Versions (relevant - OpenSearch/Dashboard/Server OS/Browser):
OpenSearch 2.18 / Windows 10
Describe the issue:
Hi,
I’m looking for recommendations on tools or methods to efficiently scan, index, and continuously update a shared drive containing about 20TB of various file types (e.g., documents, PDFs, images, etc.)
What tools or workflows would you recommend? Are there any specific best practices for managing large-scale shared drive indexing with OpenSearch?
Since I’m working on something similar at the moment, I can give you some general suggestions:
Think which kind of data structure you want to have:
Do you need to restrict the search based on Group permissions for different folders, or has everyone full access?
Field suggestions: title, change_date, file_type, fulltext, owner, (permission_groups)
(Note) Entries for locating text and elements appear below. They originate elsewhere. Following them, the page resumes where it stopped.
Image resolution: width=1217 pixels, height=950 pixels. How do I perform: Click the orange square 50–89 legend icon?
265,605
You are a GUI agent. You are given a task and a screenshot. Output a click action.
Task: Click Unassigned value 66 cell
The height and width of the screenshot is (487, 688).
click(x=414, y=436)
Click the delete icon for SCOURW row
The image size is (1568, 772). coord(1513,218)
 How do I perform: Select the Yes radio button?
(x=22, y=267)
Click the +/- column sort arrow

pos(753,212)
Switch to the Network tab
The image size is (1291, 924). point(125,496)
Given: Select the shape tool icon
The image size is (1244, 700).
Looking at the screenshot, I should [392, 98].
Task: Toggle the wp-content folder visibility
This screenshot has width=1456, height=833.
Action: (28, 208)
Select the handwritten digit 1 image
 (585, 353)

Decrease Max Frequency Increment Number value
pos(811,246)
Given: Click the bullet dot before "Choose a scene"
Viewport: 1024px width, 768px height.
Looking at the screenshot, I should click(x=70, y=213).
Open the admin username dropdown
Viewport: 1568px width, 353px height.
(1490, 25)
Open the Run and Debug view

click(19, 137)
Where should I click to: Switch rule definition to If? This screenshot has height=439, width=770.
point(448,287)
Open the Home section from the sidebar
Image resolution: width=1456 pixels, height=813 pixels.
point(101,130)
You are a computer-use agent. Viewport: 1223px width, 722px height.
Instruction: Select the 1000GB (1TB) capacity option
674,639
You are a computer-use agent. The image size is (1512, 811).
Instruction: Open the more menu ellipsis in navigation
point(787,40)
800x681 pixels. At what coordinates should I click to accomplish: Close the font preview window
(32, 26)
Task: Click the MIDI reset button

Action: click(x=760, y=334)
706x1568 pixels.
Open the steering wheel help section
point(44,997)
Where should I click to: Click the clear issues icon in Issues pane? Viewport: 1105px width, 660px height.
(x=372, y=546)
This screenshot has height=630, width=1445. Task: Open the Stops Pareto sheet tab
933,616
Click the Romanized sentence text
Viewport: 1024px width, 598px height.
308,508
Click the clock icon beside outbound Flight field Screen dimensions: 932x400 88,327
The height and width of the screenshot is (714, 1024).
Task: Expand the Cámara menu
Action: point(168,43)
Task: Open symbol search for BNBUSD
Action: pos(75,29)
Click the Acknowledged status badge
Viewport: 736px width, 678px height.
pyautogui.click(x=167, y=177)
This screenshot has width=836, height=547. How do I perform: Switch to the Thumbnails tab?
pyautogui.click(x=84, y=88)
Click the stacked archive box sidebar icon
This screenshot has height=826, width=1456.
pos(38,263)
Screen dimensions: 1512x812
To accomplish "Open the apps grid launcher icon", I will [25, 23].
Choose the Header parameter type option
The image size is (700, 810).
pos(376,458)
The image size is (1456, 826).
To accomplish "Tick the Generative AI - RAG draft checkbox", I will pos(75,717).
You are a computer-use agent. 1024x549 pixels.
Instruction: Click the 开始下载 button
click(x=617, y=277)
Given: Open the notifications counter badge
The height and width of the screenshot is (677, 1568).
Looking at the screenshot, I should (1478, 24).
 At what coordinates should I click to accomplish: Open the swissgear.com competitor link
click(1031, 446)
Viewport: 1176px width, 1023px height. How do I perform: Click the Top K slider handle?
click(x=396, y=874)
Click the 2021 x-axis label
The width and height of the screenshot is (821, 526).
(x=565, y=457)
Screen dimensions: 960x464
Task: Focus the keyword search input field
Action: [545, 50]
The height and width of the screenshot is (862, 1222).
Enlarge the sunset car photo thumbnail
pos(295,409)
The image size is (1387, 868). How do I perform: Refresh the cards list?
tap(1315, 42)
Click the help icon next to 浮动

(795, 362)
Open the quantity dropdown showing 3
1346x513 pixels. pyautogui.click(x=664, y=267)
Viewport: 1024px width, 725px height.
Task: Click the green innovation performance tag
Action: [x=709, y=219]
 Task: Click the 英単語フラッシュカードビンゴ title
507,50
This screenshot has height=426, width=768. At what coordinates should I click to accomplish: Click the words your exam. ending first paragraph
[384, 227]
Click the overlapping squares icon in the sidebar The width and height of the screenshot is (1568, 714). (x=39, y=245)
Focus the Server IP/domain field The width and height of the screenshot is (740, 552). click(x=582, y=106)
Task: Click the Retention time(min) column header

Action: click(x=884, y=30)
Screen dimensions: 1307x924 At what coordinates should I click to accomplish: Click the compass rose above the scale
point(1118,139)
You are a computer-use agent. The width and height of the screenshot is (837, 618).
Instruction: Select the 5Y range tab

Use the ingest-attachment pipeline to parse documents into fulltext
Filter which documents you index based on mimetypes
You might want to only index Word/Powerpoint/Excel/text/etc. and exclude zip and binary files
Start testing everything with a small subfolder, then increase the amount you index
We currently index 100 documents at once in a batch request, our fileshare has ~45.000 documents which only is a few TB if at all. Yet our indexing runs into memory issues because I currently believe Opensearch 2.15 has a memory leak.